Adjusting the Pressure Switch Setting
If components are functional but pressure is inadequate, the pressure switch settings can be adjusted to raise the system’s operating range. Before starting, turn off all electrical power to the well pump at the main circuit breaker to avoid electrocution from the exposed terminals inside the switch housing. Remove the switch cover to expose the two springs and their adjustment nuts.
The larger spring assembly controls the cut-in and cut-out pressure simultaneously, maintaining the 20 psi differential. Turning the nut on this main spring clockwise increases both the low and high pressure points (e.g., changing 30/50 psi to 40/60 psi). The smaller spring, or differential spring, adjusts only the cut-out pressure. This can widen the pressure range but should be adjusted sparingly. Never adjust the cut-out pressure higher than five psi below the pump’s maximum pressure rating, or “dead-head pressure,” to prevent pump damage.
After making a small adjustment, replace the cover and restore power to allow the system to cycle. Confirm the new cut-in and cut-out pressures on the pressure gauge. If the cut-in pressure has been raised, the pressure tank air charge must immediately be adjusted to two psi below that new cut-in point. This incremental approach ensures the pump can handle the increased load and prevents system damage.
Identifying and Clearing Flow Restrictions
Pressure issues are not always mechanical; a significant drop can be caused by restrictions in the plumbing downstream of the pressure tank. Sediment filters and water softeners are common points of restriction, especially if they have not been maintained or backwashed.
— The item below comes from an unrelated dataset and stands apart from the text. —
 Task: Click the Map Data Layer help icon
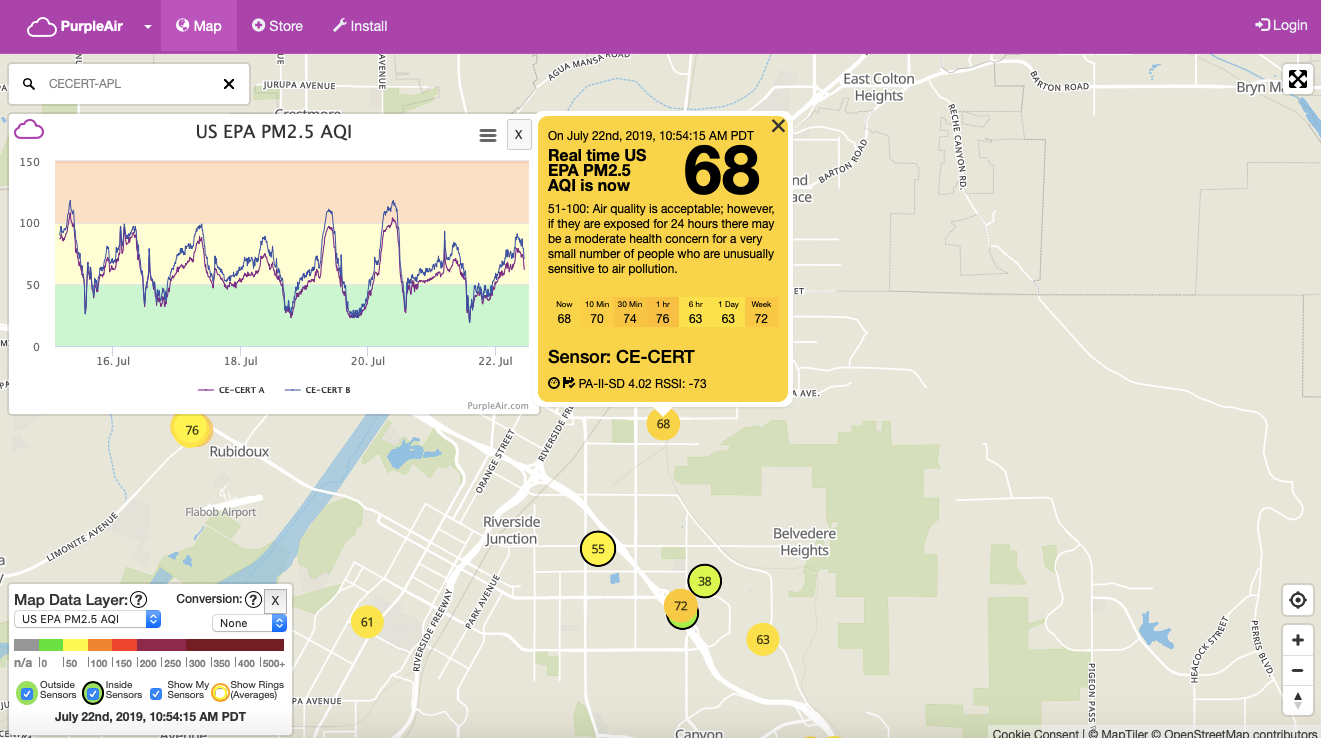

Checking the pressure gauge before and after a whole-house filter can reveal a discrepancy, indicating a clogged filter cartridge is bottlenecking the water flow. Replacing a dirty sediment filter cartridge is a simple fix that can immediately restore lost pressure.
Individual fixtures inside the home frequently suffer from mineral and sediment buildup, which reduces flow rate. Faucet aerators and showerheads contain small screens that become progressively clogged over time, especially in homes with hard well water. These fixtures can be unscrewed, cleaned by soaking in a descaling solution like vinegar, and then reinstalled to restore localized pressure.
The internal plumbing can also be a source of flow restriction, especially in older homes with galvanized iron pipes. Over decades, these pipes are susceptible to internal corrosion and scaling, where mineral deposits build up on the inner walls. This buildup effectively reduces the pipe’s diameter and increases friction loss. This permanent restriction can only be resolved by replacing the affected plumbing sections with modern, non-corroding materials like PEX or copper.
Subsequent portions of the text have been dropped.